* DIRECTION
Copy word for word the lines starting with the line containing "1149x589 pixels. How" and going on through the line containing "point(835,749)".
--- BEGIN ---
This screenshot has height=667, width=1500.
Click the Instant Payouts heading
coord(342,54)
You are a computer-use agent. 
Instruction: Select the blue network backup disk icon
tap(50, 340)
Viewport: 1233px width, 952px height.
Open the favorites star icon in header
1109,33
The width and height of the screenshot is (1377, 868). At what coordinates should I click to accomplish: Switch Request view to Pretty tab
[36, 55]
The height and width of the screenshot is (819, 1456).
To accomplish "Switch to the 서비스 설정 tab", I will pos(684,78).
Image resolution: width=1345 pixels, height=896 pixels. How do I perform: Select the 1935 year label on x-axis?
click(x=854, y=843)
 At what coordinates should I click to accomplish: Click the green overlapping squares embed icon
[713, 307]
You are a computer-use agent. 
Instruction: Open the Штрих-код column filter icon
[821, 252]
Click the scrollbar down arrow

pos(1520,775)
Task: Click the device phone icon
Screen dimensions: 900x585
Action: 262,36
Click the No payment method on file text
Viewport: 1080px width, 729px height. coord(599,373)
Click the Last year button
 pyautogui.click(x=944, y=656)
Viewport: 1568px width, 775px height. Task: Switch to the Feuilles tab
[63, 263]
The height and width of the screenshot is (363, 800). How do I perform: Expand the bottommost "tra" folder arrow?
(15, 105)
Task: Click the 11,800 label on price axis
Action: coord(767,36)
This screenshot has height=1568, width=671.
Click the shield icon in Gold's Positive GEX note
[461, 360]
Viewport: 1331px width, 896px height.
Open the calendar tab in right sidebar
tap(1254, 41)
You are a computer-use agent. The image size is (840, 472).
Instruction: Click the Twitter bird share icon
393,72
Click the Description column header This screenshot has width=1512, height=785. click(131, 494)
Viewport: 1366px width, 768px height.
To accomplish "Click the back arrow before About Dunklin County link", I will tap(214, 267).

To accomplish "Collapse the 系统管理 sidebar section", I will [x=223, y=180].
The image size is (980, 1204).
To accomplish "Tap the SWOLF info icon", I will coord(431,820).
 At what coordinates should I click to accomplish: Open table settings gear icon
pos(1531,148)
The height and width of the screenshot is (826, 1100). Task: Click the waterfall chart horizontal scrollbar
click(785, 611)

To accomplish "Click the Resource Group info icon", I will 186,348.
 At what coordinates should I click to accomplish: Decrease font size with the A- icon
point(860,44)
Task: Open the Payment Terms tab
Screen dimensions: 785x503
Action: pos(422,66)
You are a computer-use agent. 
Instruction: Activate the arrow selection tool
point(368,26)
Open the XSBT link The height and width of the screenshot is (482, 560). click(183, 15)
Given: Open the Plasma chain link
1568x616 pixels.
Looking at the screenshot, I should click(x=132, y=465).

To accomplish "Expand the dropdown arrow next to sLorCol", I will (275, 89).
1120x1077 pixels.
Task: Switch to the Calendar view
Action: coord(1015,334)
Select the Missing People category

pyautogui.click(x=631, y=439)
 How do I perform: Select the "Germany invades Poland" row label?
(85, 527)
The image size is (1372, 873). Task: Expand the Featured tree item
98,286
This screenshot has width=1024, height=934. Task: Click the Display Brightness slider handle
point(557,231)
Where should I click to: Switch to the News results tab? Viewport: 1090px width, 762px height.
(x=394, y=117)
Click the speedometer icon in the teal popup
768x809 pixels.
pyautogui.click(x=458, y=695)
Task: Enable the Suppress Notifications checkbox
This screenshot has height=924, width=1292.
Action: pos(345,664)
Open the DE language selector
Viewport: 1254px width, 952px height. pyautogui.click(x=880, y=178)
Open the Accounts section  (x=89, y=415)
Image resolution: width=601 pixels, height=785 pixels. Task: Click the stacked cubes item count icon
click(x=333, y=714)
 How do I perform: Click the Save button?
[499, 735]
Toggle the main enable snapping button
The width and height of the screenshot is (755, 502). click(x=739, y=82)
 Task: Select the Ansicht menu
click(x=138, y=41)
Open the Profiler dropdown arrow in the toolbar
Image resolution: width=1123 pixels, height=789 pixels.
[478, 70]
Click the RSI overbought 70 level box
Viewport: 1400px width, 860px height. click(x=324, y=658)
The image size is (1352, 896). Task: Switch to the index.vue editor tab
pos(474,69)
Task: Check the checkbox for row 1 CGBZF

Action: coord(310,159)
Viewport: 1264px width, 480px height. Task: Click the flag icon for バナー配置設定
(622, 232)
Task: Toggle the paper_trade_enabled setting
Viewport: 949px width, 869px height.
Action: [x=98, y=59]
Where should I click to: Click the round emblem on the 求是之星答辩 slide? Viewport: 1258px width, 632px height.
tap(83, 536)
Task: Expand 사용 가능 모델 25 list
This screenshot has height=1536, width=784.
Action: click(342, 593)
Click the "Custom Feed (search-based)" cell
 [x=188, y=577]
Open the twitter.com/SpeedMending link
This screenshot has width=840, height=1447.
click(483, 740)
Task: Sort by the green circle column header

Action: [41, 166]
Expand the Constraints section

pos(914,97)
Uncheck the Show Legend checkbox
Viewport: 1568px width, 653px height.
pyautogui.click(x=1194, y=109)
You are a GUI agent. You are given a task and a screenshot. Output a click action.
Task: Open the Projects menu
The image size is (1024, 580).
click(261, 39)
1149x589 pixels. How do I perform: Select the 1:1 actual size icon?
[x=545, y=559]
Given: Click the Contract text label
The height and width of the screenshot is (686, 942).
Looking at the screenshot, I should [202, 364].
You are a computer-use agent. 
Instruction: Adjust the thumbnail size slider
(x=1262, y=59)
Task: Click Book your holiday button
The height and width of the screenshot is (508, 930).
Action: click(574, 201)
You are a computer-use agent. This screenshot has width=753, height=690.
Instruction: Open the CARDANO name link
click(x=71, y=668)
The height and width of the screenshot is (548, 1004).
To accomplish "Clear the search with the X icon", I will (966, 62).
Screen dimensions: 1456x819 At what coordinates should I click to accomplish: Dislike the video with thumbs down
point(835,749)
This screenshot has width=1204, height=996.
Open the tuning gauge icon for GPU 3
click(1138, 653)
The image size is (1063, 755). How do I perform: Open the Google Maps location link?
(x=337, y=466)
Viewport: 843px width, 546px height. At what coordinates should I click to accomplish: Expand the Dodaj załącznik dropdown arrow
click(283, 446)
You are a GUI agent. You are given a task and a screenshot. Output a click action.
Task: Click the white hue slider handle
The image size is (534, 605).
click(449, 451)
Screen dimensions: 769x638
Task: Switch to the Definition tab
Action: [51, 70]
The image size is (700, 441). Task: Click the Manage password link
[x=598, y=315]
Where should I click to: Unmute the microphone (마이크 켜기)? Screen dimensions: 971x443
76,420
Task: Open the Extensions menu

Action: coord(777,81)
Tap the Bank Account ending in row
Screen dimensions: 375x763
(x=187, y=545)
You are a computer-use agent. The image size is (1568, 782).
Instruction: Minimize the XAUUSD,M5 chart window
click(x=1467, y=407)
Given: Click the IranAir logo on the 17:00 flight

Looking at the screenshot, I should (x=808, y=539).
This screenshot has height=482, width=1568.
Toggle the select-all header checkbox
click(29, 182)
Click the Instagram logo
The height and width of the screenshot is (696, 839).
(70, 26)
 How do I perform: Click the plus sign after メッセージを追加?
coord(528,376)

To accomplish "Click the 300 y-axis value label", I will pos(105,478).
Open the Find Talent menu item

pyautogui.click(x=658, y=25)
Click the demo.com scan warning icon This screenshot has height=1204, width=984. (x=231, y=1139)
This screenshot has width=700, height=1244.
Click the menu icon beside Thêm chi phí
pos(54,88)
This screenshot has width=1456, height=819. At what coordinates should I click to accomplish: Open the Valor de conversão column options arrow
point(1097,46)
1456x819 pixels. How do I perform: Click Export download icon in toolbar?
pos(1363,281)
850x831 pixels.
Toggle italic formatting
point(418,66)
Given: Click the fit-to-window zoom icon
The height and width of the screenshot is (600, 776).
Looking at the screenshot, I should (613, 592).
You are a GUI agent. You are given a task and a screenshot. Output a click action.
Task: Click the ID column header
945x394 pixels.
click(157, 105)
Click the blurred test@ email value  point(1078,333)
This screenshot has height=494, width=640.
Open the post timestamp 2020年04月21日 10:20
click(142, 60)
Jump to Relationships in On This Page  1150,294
--- END ---
* COMPLETED TASK
1149x589 pixels. How do I perform: Select the 1:1 actual size icon?
[x=545, y=559]
Given: Click the Contract text label
The height and width of the screenshot is (686, 942).
Looking at the screenshot, I should [202, 364].
You are a computer-use agent. 
Instruction: Adjust the thumbnail size slider
(x=1262, y=59)
Task: Click Book your holiday button
The height and width of the screenshot is (508, 930).
Action: click(574, 201)
You are a computer-use agent. This screenshot has width=753, height=690.
Instruction: Open the CARDANO name link
click(x=71, y=668)
The height and width of the screenshot is (548, 1004).
To accomplish "Clear the search with the X icon", I will (966, 62).
Screen dimensions: 1456x819 At what coordinates should I click to accomplish: Dislike the video with thumbs down
point(835,749)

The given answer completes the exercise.